若要我回顧過往三十五年機構營運及堂會管理的經驗,我只能以我辦公室門上的三個字作總結:「信、望、愛」。在大學期間,我曾註册修讀商學院的課程,但我只是上了兩堂便退選了,因為我感到很多的管理原理以人作為達到營運指標的工具,這與我從信仰所領受人作為終極目標的理解相違背。 

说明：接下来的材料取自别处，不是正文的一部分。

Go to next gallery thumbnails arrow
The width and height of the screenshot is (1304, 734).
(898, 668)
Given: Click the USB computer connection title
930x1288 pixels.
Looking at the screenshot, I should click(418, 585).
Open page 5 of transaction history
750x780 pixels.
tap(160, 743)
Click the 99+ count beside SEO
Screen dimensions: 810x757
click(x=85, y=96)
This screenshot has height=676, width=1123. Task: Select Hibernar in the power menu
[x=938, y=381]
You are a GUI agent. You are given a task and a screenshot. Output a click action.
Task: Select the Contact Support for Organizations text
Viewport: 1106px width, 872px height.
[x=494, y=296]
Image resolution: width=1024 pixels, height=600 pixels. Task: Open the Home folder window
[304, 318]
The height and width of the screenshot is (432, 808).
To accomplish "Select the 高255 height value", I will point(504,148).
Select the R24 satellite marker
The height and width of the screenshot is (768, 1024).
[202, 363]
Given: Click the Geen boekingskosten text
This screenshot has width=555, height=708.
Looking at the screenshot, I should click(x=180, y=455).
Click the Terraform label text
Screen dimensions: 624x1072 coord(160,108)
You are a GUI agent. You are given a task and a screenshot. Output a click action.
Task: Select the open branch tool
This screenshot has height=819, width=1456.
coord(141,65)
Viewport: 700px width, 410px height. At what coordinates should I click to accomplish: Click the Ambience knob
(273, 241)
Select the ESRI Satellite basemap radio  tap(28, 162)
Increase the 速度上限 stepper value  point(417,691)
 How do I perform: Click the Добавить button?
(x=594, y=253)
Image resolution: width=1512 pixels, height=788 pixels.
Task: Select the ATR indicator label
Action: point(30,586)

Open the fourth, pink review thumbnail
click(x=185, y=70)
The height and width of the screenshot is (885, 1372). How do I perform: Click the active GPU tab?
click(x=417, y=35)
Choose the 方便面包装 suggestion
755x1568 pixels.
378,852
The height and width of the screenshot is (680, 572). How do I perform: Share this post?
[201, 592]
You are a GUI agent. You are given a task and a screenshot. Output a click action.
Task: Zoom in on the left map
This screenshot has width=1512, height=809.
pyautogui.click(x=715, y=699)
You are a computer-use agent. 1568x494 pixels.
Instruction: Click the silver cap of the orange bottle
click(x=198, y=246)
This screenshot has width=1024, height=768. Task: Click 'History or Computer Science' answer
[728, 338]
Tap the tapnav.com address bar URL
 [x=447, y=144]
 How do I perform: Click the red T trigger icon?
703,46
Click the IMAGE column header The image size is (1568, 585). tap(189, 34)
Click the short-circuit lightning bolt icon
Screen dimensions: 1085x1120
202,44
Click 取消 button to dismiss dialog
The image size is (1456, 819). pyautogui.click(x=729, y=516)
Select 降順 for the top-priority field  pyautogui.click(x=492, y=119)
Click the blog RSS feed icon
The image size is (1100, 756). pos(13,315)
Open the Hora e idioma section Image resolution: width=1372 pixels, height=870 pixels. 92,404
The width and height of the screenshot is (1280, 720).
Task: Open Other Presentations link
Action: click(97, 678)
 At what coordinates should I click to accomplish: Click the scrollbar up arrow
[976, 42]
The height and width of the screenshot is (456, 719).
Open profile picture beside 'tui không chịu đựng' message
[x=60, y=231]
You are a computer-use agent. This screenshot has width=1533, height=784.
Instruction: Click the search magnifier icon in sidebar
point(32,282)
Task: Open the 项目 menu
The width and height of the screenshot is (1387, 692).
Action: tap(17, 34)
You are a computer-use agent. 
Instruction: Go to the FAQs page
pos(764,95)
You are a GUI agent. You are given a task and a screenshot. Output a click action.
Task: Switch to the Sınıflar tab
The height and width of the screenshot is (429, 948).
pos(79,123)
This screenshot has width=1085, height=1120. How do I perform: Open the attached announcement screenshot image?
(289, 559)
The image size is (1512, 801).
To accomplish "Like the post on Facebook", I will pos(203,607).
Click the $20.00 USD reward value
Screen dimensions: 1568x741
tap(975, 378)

在「信」方面,我相信的大原則是以弗所書六章 9 節所說, 作主人的,不要偏待人及說威嚇的話。作為領導,我必定要 信任我的下屬,這是我的信念。正所謂「用人不疑,疑人不 用」。也就是我寧願用一個我信任但不是特别出眾的人,而不是一個我不信任的天才。三個互相信任的臭皮匠,總勝過一個千年難出的諸葛亮。這原則我會用於選擇研究生,同時也會用於選擇研究上的合作者。在沙士期間,淘大花園 E 座大爆發之後,我召集了團隊中所有的同事及同學,告訴他們研究非典型肺炎病毒基因的重要性,也同時告訴他們研究的風險,所有參加的人是自願参加,不願意參加的人不用告訴 我原因。正因為這一步,所有參加研究的人都是彼此信任, 目標一致。在十三日之內,他們分為兩隊,每日各人工作十二小時,交接期間開會。那時,我每只睡三至四小時。正因為這樣緊密的合作,我們才能成為全球首個隊伍破解基因組中最困難的刺蛋白基因序列。當中一件事十分值得回味,有一位研究生在淩晨時份設計實驗時,因為太累了,所以犯了一個嚴重的錯誤,令整個團隊損失三天的時間,我們也喪失了成為第一隊破解全基因組的隊伍。他為此而哭了起來,大家反過來安慰他,因為大家信任對方已盡全力,成就要大家分享,錯誤的代價也需要彼此去分擔。唯有當我們能彼此信 任,我們才能不彼此理怨,不說威嚇的話,營造一個有「信」的工作環境。當然,間中我們也會出現一些事件,引發信任危機,但那時最重要的不是追究責任,而是如何重新建立彼此信任的關係。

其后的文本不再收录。